During the War of 1812 the Pacific Fur Company retired from its positions in the Columbia valley and the Hudson Bay Company absorbed its English rival, the Northwest Fur Company. The English built a strong fort at Astoria, which they called Fort George. But several years after the conclusion of the war between England and America, the Pacific Fur Company resumed possession of its posts in the Columbia, with the backing of the United States government, under the authority of the Treaty of Ghent and the Hudson Bay Company, and though events proved that it could maintain an amicable joint household with Astor’s corporation at Astoria, began to look about for a site for headquarters of its own. Since the Columbia River at that time seemed destined to become the dividing line between English and American possessions, a site was chosen on the north side of the river, about 120 miles above its mouth. Here a strong post was established in 1825 and named Vancouver, in honor of the British mariner. The site was not deemed as suitable for the purposes of a fort as a situation a short distance away, so a second Fort Vancouver was built on the last chosen spot. This is the Fort Vancouver of the present day, and the site of the city of Vancouver, Washington.

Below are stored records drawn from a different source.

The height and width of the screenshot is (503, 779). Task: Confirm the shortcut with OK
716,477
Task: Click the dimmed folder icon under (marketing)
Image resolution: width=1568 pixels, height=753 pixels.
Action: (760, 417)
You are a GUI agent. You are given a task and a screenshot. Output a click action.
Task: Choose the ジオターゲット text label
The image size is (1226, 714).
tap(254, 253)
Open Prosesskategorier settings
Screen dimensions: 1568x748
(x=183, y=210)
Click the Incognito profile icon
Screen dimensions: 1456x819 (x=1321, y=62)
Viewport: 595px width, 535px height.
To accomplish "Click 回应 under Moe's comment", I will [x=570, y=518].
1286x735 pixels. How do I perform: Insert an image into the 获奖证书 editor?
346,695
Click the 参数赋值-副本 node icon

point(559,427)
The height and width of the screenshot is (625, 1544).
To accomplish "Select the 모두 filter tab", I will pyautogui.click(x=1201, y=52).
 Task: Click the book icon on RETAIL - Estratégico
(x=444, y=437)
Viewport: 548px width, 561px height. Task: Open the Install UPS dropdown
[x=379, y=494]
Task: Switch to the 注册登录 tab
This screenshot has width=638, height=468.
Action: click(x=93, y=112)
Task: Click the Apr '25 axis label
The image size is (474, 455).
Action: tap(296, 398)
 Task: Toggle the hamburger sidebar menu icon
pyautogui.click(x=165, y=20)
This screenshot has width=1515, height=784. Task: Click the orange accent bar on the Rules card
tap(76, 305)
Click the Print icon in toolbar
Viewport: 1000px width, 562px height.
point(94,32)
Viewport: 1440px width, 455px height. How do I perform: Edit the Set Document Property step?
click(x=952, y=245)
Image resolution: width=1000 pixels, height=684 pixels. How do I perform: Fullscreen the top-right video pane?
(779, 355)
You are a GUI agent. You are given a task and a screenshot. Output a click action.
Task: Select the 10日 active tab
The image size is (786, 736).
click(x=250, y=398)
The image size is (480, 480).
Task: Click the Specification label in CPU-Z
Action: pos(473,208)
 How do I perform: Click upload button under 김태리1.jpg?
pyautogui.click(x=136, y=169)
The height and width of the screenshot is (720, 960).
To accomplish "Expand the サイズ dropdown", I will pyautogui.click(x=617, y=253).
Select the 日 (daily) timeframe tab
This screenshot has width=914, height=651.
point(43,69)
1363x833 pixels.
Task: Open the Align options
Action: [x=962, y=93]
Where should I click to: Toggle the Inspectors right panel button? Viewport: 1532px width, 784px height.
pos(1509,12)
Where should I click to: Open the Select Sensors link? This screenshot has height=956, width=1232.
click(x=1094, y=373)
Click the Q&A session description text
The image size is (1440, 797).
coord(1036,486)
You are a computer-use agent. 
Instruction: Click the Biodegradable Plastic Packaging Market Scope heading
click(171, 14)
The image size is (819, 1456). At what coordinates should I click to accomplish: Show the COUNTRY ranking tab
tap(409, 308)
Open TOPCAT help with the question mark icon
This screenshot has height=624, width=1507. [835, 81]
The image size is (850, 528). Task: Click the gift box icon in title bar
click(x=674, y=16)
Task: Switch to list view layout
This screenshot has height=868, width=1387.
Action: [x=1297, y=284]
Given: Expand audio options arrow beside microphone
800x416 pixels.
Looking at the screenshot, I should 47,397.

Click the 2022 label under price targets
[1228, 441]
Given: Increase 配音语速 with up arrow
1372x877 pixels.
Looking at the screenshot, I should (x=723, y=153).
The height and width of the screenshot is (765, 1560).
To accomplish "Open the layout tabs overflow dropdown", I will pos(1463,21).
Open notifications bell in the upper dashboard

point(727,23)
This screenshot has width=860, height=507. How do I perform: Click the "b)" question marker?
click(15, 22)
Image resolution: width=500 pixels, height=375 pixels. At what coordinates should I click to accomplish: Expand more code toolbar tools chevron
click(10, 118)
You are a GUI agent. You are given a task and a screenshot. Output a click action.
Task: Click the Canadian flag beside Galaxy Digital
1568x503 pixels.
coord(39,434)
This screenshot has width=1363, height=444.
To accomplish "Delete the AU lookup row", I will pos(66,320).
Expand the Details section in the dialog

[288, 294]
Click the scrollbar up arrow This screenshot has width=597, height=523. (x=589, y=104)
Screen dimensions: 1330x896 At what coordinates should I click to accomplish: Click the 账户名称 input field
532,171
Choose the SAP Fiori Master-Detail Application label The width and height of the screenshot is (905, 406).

The new post was made the Pacific headquarters for the Hudson Bay Company and became a great mart of trade from California to Alaska and for innumerable little stations in the Rocky Mountains and the hinterland thereof. The fort, itself, was an imposing structure with a picket wall twenty feet high, buttressed with massive timbers inside. It enclosed a parallelogram five hundred feet by seven hundred feet and contained forty buildings, including a governor’s residence of generous proportions. The lands outside of the fort proper were cultivated and were exceedingly productive. The employees of the company were comfortably housed and formed a happy community, and to the point came red men in various garbs, hunters, trappers and woodsmen, a picturesque throng in craft of all description.
This is a sketch of the post in 1846, the year in which, through the treaty between England and America, it became a possession of the United States. In 1849 a company of United States Artillery, under Captain J. H. Hathaway, took possession of the place in the name of the republic and the stars and stripes waved where the lion of St. George had held the breeze. It is an interesting commentary of the times to remember that to reach their destination Captain Hathaway and his soldiers were obliged to sail around Cape Horn in a sailing vessel, the voyage consuming many months. In the spring of 1850 a company of mounted rifles arrived at the post overland from Fort Leavenworth.
An additional interest is given Fort Vancouver by knowing that at various periods prior to the Civil War Grant, Sheridan, McClellan, Hooker, and other of the famous United States leaders of the Civil War were stationed here. It was in a campaign against the Indians not far distant from Fort Vancouver that General Sheridan fought his first battle.